Cultura soddisfatta anche se gli ostacoli restano
Il ritorno degli eventi con la presenza di 50 persone all’interno e di 100 all’esterno è dunque un primo passo significativo. “Manca ancora è la prospettiva per le grandi manifestazioni”
di Keystone-ATS/MMINO
Cultura soddisfatta anche se gli ostacoli restano

La task force cultura accoglie in linea di principio positivamente l’allentamento delle restrizioni riguardanti il settore annunciato oggi dal Consiglio federale. Malgrado ciò, molti organizzatori di eventi non saranno ancora in grado di lavorare normalmente.

“Urgente bisogno di vivere la cultura”
Il governo ha tenuto conto del fatto che la gente ha urgente bisogno di vivere la cultura di persona.
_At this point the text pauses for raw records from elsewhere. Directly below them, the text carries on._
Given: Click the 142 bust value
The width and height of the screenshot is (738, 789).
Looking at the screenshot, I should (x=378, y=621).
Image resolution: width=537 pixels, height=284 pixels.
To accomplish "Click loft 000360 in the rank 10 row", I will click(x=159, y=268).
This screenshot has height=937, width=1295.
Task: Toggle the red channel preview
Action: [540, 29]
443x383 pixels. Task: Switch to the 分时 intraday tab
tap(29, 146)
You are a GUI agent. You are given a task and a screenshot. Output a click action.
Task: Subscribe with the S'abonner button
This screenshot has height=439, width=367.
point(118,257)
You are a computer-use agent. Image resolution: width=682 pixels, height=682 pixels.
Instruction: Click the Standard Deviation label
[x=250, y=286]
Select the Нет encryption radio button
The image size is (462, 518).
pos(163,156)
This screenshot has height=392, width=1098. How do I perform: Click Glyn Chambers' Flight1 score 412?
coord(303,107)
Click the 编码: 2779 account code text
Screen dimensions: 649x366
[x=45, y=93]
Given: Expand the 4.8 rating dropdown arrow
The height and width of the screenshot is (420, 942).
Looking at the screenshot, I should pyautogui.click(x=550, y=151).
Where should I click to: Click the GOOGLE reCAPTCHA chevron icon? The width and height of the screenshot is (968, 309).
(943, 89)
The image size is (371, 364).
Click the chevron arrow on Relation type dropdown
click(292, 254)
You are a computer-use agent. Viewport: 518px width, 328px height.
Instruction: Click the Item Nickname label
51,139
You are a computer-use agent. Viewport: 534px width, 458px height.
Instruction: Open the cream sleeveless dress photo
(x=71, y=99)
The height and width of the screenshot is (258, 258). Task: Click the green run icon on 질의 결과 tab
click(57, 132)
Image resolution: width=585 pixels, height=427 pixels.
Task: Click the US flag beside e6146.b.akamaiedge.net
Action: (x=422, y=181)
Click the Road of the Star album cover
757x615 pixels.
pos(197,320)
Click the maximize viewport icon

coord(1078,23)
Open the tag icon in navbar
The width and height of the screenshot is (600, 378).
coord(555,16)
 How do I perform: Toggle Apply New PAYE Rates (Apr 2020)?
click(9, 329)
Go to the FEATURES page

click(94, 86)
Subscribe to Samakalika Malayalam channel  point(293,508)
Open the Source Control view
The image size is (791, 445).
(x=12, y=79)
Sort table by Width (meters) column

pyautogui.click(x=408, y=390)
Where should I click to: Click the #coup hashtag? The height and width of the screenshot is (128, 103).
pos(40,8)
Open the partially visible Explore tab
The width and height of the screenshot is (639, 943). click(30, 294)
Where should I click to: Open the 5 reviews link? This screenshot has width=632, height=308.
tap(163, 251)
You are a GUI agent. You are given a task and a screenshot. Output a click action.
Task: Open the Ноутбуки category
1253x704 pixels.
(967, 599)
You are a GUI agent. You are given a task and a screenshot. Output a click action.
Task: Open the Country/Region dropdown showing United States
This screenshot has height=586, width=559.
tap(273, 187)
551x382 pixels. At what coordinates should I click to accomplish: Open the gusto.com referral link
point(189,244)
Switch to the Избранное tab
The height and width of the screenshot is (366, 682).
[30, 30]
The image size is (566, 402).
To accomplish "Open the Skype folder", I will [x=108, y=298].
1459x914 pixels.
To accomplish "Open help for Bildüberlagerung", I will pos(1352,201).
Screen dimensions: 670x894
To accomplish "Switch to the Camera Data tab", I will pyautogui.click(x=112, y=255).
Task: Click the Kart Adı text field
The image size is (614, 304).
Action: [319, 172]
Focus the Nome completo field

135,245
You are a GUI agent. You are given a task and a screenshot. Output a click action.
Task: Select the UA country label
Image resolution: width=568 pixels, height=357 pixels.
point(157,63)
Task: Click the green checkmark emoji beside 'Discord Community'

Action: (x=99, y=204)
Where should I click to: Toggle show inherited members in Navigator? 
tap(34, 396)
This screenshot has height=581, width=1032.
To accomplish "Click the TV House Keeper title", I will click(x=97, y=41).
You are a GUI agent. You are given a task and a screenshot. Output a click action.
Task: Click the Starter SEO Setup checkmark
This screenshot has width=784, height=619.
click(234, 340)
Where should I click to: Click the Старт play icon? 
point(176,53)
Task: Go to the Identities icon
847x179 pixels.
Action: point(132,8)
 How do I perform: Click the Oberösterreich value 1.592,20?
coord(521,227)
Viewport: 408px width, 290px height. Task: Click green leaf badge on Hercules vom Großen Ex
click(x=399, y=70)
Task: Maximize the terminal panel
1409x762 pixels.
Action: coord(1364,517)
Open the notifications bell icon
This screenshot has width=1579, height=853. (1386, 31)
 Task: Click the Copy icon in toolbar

Questo è gratificante e importante, viene sottolineato in un comunicato divulgato in serata. Il ritorno degli eventi con la presenza di 50 persone all’interno e di 100 all’esterno è dunque un primo passo significativo. Quello che però manca ancora è la prospettiva per le grandi manifestazioni, come i festival. Inoltre, per chi possiede spazi di piccole e medie dimensioni, il requisito di massimo un terzo dell’occupazione totale rende praticamente impossibile organizzare qualcosa.

Rimangono severe restrizioni
Secondo la task force che difende gli interessi del ramo permangono anche severe restrizioni nel settore non professionale. Ad esempio, esibirsi davanti a un pubblico resta vietato. Molte orchestre a fiato non sono in grado di provare perché non possono rispettare le norme a livello di spazio minimo per individuo (25 metri quadrati a testa).